> Required work
Give back the records in full, with every line exactly as it was.

> Raw data
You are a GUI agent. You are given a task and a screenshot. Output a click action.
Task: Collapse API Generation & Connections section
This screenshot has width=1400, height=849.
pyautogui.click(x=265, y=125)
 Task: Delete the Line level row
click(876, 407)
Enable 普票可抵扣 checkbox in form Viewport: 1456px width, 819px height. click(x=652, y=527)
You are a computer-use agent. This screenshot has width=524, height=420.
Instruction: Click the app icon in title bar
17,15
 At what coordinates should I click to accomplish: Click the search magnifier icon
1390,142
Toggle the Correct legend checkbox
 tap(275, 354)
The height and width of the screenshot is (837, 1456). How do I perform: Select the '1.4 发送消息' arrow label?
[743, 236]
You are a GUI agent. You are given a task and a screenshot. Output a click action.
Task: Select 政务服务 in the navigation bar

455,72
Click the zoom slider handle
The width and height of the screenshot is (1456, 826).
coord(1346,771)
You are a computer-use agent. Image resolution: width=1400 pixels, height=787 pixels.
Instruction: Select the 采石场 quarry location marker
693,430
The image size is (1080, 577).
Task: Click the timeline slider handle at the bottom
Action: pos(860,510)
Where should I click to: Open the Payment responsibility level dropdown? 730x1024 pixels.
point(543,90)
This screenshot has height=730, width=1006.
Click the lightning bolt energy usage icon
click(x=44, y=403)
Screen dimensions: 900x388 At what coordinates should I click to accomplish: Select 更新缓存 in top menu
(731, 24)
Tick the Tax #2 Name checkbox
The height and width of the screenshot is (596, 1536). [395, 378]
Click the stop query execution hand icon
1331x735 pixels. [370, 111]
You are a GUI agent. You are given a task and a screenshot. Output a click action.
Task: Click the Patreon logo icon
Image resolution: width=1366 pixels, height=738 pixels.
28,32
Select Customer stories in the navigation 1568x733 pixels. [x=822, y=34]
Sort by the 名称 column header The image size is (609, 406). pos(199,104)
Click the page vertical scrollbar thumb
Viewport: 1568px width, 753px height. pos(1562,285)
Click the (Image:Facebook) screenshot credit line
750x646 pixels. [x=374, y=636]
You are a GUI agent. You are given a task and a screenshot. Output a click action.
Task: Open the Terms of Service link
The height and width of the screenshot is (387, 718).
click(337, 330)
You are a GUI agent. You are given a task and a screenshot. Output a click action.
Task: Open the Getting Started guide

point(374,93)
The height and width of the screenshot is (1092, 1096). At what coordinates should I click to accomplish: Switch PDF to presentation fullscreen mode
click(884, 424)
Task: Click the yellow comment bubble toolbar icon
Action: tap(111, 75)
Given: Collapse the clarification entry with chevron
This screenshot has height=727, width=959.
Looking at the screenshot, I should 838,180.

> Written response
You are a GUI agent. You are given a task and a screenshot. Output a click action.
Task: Collapse API Generation & Connections section
This screenshot has width=1400, height=849.
pyautogui.click(x=265, y=125)
 Task: Delete the Line level row
click(876, 407)
Enable 普票可抵扣 checkbox in form Viewport: 1456px width, 819px height. click(x=652, y=527)
You are a computer-use agent. This screenshot has width=524, height=420.
Instruction: Click the app icon in title bar
17,15
 At what coordinates should I click to accomplish: Click the search magnifier icon
1390,142
Toggle the Correct legend checkbox
 tap(275, 354)
The height and width of the screenshot is (837, 1456). How do I perform: Select the '1.4 发送消息' arrow label?
[743, 236]
You are a GUI agent. You are given a task and a screenshot. Output a click action.
Task: Select 政务服务 in the navigation bar

455,72
Click the zoom slider handle
The width and height of the screenshot is (1456, 826).
coord(1346,771)
You are a computer-use agent. Image resolution: width=1400 pixels, height=787 pixels.
Instruction: Select the 采石场 quarry location marker
693,430
The image size is (1080, 577).
Task: Click the timeline slider handle at the bottom
Action: pos(860,510)
Where should I click to: Open the Payment responsibility level dropdown? 730x1024 pixels.
point(543,90)
This screenshot has height=730, width=1006.
Click the lightning bolt energy usage icon
click(x=44, y=403)
Screen dimensions: 900x388 At what coordinates should I click to accomplish: Select 更新缓存 in top menu
(731, 24)
Tick the Tax #2 Name checkbox
The height and width of the screenshot is (596, 1536). [395, 378]
Click the stop query execution hand icon
1331x735 pixels. [370, 111]
You are a GUI agent. You are given a task and a screenshot. Output a click action.
Task: Click the Patreon logo icon
Image resolution: width=1366 pixels, height=738 pixels.
28,32
Select Customer stories in the navigation 1568x733 pixels. [x=822, y=34]
Sort by the 名称 column header The image size is (609, 406). pos(199,104)
Click the page vertical scrollbar thumb
Viewport: 1568px width, 753px height. pos(1562,285)
Click the (Image:Facebook) screenshot credit line
750x646 pixels. [x=374, y=636]
You are a GUI agent. You are given a task and a screenshot. Output a click action.
Task: Open the Terms of Service link
The height and width of the screenshot is (387, 718).
click(337, 330)
You are a GUI agent. You are given a task and a screenshot. Output a click action.
Task: Open the Getting Started guide

point(374,93)
The height and width of the screenshot is (1092, 1096). At what coordinates should I click to accomplish: Switch PDF to presentation fullscreen mode
click(884, 424)
Task: Click the yellow comment bubble toolbar icon
Action: tap(111, 75)
Given: Collapse the clarification entry with chevron
This screenshot has height=727, width=959.
Looking at the screenshot, I should 838,180.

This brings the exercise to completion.